Saved entries ::
- - -

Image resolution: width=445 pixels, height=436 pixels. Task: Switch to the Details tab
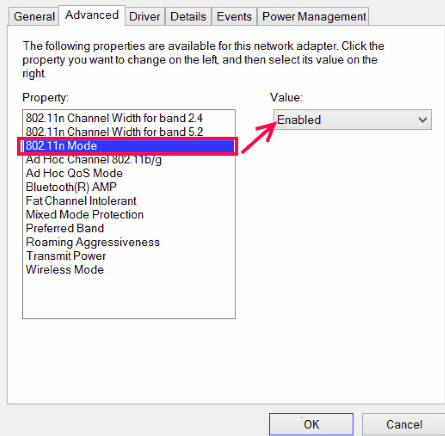[x=188, y=17]
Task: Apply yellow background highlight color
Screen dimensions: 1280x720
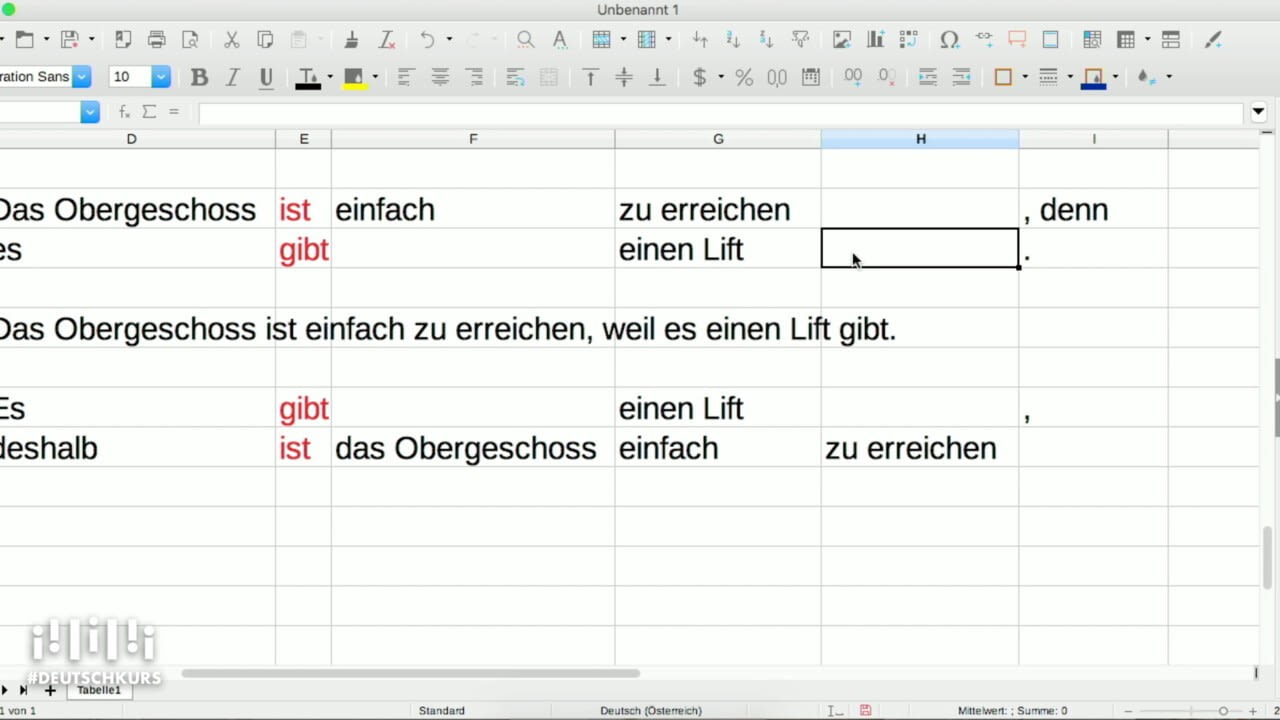Action: click(x=353, y=77)
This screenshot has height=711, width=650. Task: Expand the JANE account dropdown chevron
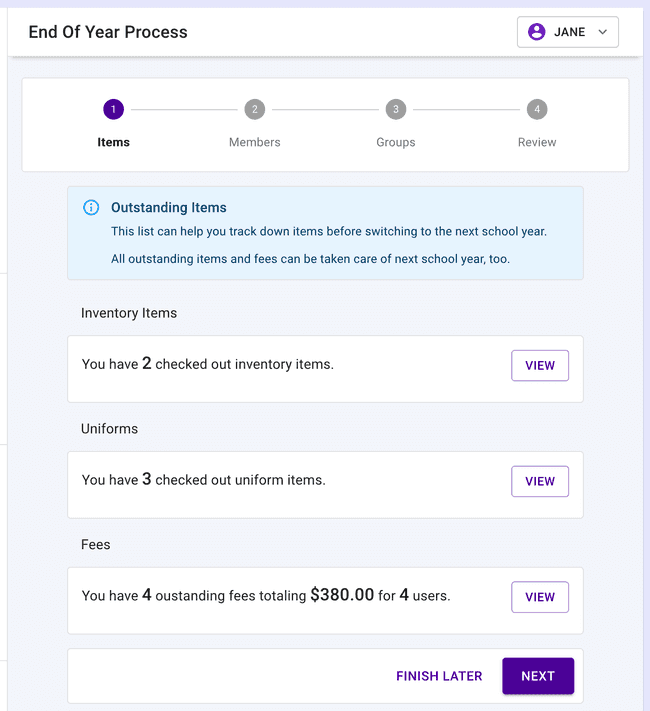click(x=602, y=32)
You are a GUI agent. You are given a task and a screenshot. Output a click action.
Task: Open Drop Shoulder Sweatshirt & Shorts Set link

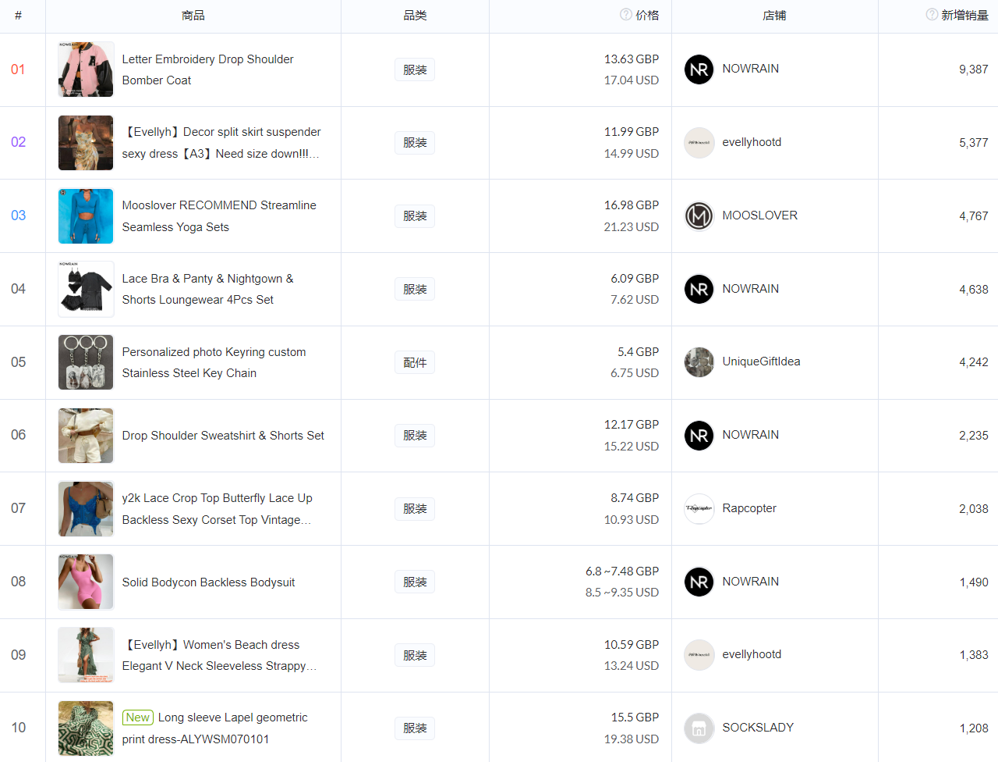point(223,436)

- - -

Give back every entry word for word, and drop the pictures as you go.

WRITTEN REPLY ::
Image resolution: width=445 pixels, height=436 pixels. Task: Switch to the Details tab
[x=188, y=17]
Task: Apply yellow background highlight color
Screen dimensions: 1280x720
Action: click(x=353, y=77)
This screenshot has height=711, width=650. Task: Expand the JANE account dropdown chevron
click(x=602, y=32)
You are a GUI agent. You are given a task and a screenshot. Output a click action.
Task: Open Drop Shoulder Sweatshirt & Shorts Set link

point(223,436)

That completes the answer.